◆ TASK GOAL: Compute how many lines in the entries below contain "will", and output nothing but the number.

◆ DATA PROVIDED:
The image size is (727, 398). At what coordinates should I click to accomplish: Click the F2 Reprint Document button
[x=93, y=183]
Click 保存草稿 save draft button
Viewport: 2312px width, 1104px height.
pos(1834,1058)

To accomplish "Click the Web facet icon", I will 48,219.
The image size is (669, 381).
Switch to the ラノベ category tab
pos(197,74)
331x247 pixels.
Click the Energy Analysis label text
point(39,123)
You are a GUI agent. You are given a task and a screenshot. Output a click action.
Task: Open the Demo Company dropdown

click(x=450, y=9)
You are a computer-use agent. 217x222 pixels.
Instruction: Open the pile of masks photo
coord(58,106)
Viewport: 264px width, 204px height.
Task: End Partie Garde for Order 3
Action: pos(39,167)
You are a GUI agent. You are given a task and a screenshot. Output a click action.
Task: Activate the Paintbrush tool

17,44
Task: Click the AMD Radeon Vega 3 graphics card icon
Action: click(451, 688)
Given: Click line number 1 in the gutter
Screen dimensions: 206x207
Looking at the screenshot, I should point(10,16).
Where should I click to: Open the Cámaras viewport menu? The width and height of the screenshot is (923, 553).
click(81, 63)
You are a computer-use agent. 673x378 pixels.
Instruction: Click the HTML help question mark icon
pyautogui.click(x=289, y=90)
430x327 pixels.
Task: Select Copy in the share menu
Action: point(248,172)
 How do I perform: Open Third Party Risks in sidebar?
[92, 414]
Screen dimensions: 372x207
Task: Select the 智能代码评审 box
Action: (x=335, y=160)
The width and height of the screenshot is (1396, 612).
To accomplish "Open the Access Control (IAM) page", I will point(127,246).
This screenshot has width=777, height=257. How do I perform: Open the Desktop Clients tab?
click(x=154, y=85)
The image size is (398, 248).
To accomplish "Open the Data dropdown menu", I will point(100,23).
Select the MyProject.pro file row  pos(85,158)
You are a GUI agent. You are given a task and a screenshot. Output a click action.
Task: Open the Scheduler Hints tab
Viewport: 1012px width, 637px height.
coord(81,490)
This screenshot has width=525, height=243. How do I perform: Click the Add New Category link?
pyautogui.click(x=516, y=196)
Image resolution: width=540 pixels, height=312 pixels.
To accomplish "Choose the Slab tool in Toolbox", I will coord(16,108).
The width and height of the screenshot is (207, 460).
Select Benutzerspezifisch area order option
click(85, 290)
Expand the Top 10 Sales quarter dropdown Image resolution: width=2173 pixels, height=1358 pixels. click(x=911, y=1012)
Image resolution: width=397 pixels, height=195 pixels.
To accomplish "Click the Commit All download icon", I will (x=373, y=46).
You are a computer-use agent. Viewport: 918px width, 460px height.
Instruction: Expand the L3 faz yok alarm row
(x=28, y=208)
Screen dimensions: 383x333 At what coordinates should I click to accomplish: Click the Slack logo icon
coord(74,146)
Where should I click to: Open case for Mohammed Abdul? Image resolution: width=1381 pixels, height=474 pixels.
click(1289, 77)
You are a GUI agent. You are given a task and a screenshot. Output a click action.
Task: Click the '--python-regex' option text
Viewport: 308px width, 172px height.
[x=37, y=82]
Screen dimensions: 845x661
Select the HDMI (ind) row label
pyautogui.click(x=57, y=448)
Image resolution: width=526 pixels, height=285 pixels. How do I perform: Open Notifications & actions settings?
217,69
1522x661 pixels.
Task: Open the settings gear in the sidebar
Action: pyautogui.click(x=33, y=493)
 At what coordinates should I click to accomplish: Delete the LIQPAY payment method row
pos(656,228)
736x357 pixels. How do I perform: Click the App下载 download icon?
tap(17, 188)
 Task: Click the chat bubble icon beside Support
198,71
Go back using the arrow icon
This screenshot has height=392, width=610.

◆ FINISHED TASK: 5